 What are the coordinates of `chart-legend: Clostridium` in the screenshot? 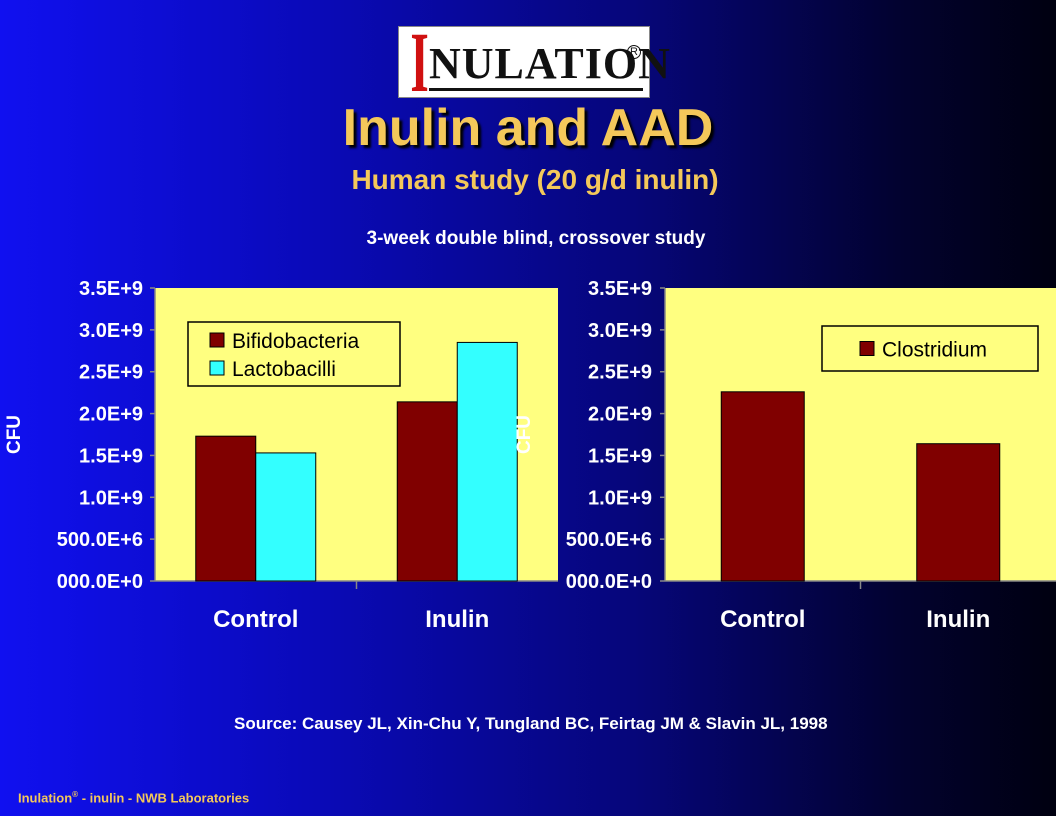 It's located at (930, 348).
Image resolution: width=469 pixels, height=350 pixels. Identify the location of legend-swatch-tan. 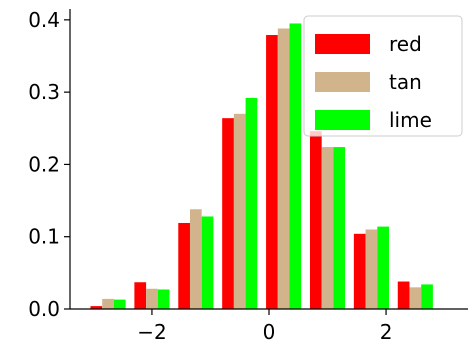
(342, 82).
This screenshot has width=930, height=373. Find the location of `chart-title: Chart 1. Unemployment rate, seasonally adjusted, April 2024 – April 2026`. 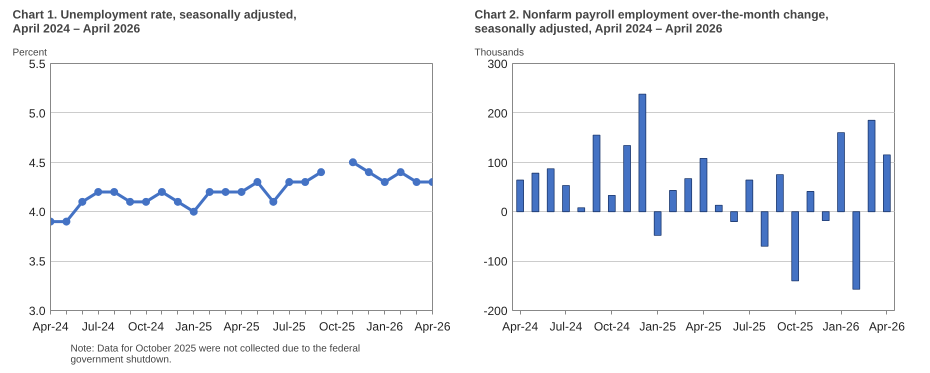

chart-title: Chart 1. Unemployment rate, seasonally adjusted, April 2024 – April 2026 is located at coordinates (154, 22).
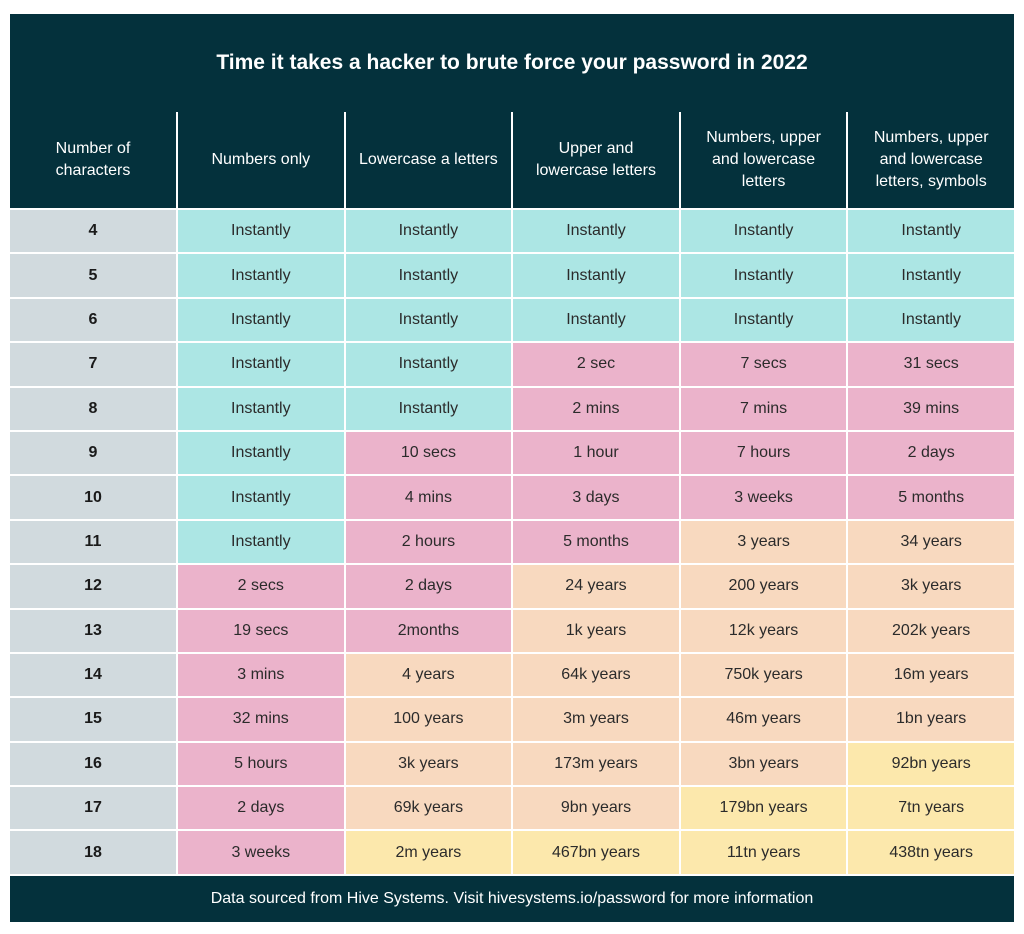  I want to click on table-row: 8 Instantly Instantly 2 mins 7 mins 39 mins, so click(512, 408).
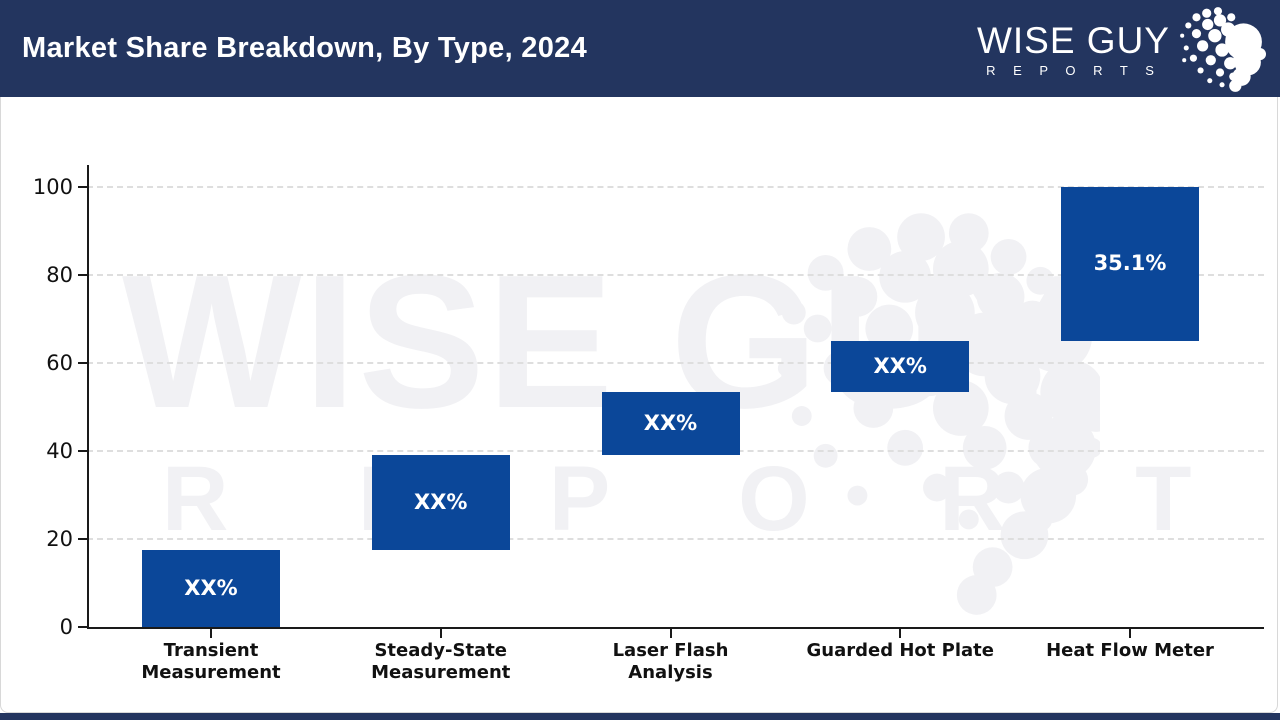 The width and height of the screenshot is (1280, 720). I want to click on category-label-line: Heat Flow Meter, so click(1130, 650).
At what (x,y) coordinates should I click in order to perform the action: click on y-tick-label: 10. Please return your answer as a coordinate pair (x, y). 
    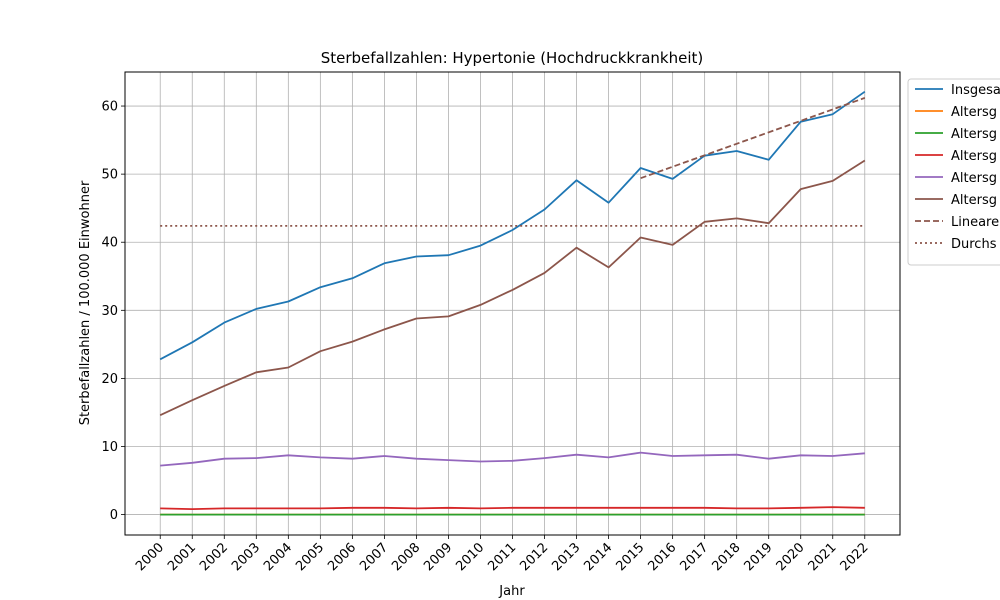
    Looking at the image, I should click on (110, 448).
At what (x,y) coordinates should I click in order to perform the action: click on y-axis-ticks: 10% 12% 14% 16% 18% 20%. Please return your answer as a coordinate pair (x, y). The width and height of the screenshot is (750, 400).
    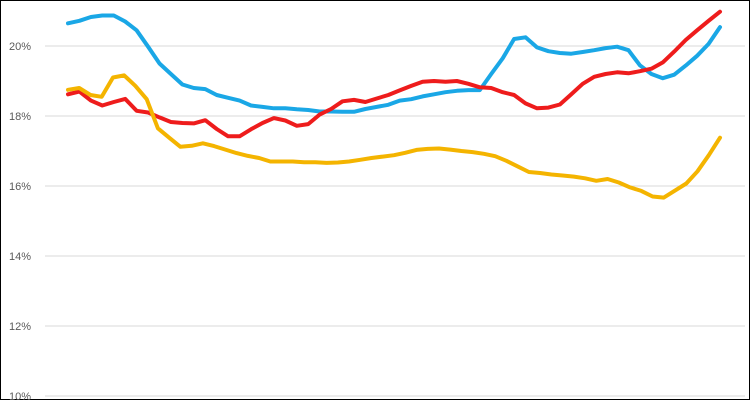
    Looking at the image, I should click on (20, 220).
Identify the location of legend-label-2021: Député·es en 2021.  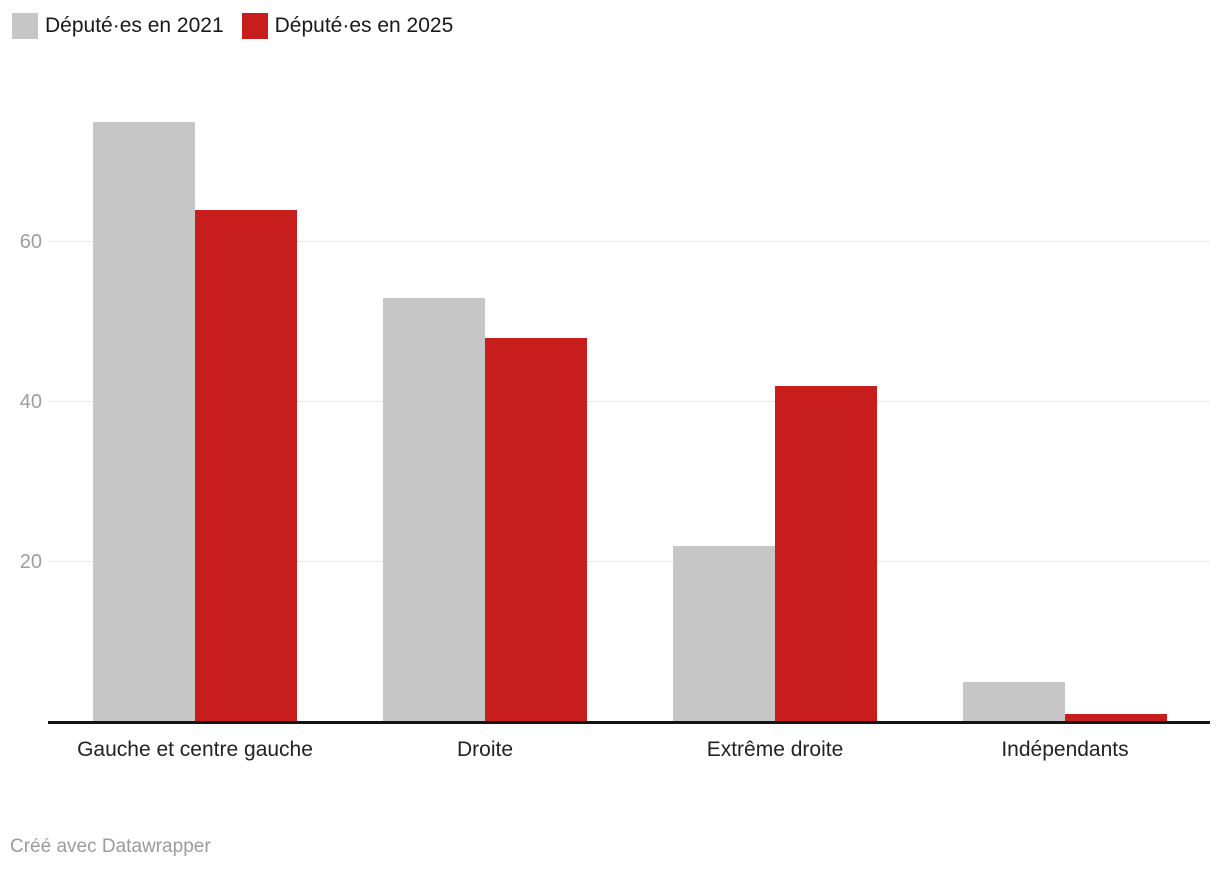
(134, 26).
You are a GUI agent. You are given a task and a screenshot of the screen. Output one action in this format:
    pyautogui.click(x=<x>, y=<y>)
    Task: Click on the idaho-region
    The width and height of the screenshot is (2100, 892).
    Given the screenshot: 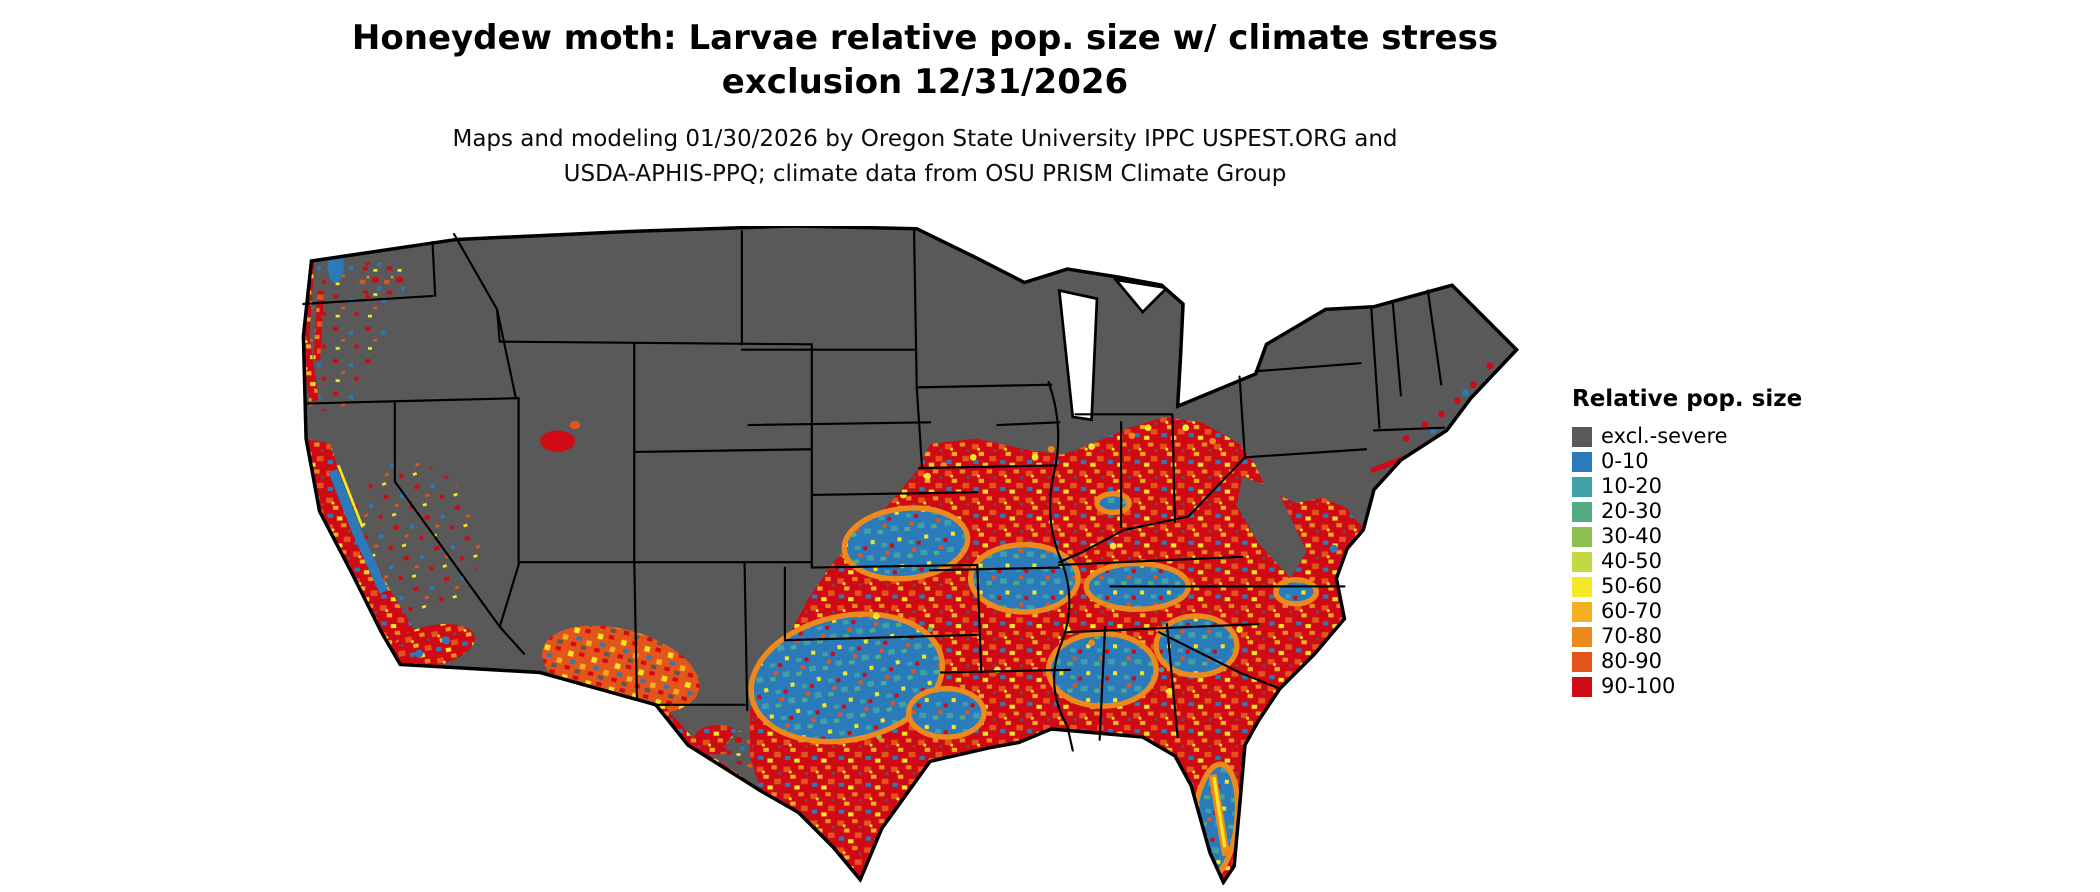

----

### [Aufgabenbeschreibung]
Übertrage aus dem Material wortgetreu die Zeilen ab der Zeile mit „This screenshot has“ bis einschließlich der Zeile mit „I want to click on table-row: 8“. Bilder werden in der Ausgabe weggelassen.

### [Lösung]
This screenshot has width=930, height=373. Find the location of `chart-title: Chart 1. Unemployment rate, seasonally adjusted, April 2024 – April 2026`. 

chart-title: Chart 1. Unemployment rate, seasonally adjusted, April 2024 – April 2026 is located at coordinates (154, 22).
  I want to click on table-row: 8 Instantly Instantly 2 mins 7 mins 39 mins, so click(512, 408).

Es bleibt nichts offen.